Wheelabrator Concord

Trash being dropped off
On Friday we took a class trip to the Wheelabrator Technologies Inc. Incinerator in Concord, NH. While the tour was not as informative as I had hoped it would be we got to wear cool hard hats and see the incinerator in action. Our tour guild Rob seams like a really nice guy just not the brightest bulb in the bunch. He was a shift superviser and has been working at the incinerator for 10 years. As a shift superviser he is in charge of 20 people durring day time operations and 4 durring night. Rob told us that his"favorite part of the job was the people he works with," but he also enjoys the science behind turning garbage into power.
The crane

Generator
Our tour started in a conference room where we watched a movie that took us through the operations of the incinerator. Wheelabrator opened its first plant in 1985 and since then has opened many more slowly perfecting the proces of clean energy production. The process starts when a truck arrives at the plant it is weighed and then drops its load in the receiving building where it is sorted and stacked to be put into the incinerator, all of this happens on the tipping floor. The trash is then picked up by giant crains and dumped into hoppers that feed the waist into the furness where "it burns on reciprocating grates." There is air flow above and below the trash so that it burns and turns completely to ash. The ash is then filtered out of the furness and brought to a mono fill in Franklin.
The furness

Adding powdered carbon
Scrubber
The hot air that is given off from the burring trash rises up to a boiler thought boiler tubes, the steam that is hight pressure that is produced in this process is then used to run a generator. The steam is then condensed and sent back to the boiler. After the heat is taken out of the hot air it is sent off to be cleaned. The first step in the cleaning process is the adding of powdered carbon to remove harmfull chemicals from the air such as  mercury and dioxins. The the air is sent through the scrubber, where lime and water is sprayed into the air to get rid of pollutants, this is like the shower and then the air must but dried in the bag house. The bag house is full of fabric filters that remove all the little stuff from the air. From the bag house the air goes up and out the stack but the out going air is always monitored.


Bag House
The Concord incinerator has been in operation since 1989 and runs 24 hours a day 7 days a week. They burn 500 tons a day. The web site says that they reduce this by 90% but Rob told us that 200 tons of ash go to the land fill each day witch is not a 90% reduction. The generator produces 14(Rob) or 15(web site) megawatts of power, witch powers 17,000 homes in the concord area.

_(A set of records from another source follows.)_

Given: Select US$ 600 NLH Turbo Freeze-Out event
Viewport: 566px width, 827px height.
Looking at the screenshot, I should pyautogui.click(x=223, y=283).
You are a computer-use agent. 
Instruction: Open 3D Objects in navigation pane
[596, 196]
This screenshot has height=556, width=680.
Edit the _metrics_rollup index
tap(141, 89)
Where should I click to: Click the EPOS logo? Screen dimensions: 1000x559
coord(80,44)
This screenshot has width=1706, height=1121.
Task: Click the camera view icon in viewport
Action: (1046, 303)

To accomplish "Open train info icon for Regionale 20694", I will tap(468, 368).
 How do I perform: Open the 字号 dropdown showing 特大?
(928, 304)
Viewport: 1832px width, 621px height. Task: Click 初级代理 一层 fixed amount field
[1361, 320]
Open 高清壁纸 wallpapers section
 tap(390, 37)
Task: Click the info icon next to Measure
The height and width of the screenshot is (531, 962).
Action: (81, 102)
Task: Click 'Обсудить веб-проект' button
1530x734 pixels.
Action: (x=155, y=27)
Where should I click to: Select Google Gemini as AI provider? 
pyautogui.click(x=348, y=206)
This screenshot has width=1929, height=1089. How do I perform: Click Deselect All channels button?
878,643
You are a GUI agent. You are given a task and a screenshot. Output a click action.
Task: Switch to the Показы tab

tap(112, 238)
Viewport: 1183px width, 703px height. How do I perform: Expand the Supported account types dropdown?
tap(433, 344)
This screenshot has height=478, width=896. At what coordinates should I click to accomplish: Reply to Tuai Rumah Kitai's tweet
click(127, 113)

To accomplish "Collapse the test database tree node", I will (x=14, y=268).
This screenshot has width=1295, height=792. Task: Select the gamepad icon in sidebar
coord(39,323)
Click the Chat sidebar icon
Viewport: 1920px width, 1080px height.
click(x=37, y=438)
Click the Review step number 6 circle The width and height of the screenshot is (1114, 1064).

While at the incinerator the most important things I learned were that the claw games in movie theaters are a scam and being a crane operator at an incinerator dose not increase your chances and the tipping floor would be an amazing place for an action sequence, I did get a good visual on how an incinerator works witch was good, it is always nice to put a visual to the ideas we learn about in class. All in all I thought that the field trip was good and lots of fun, although a slightly more informed guild would have been nice.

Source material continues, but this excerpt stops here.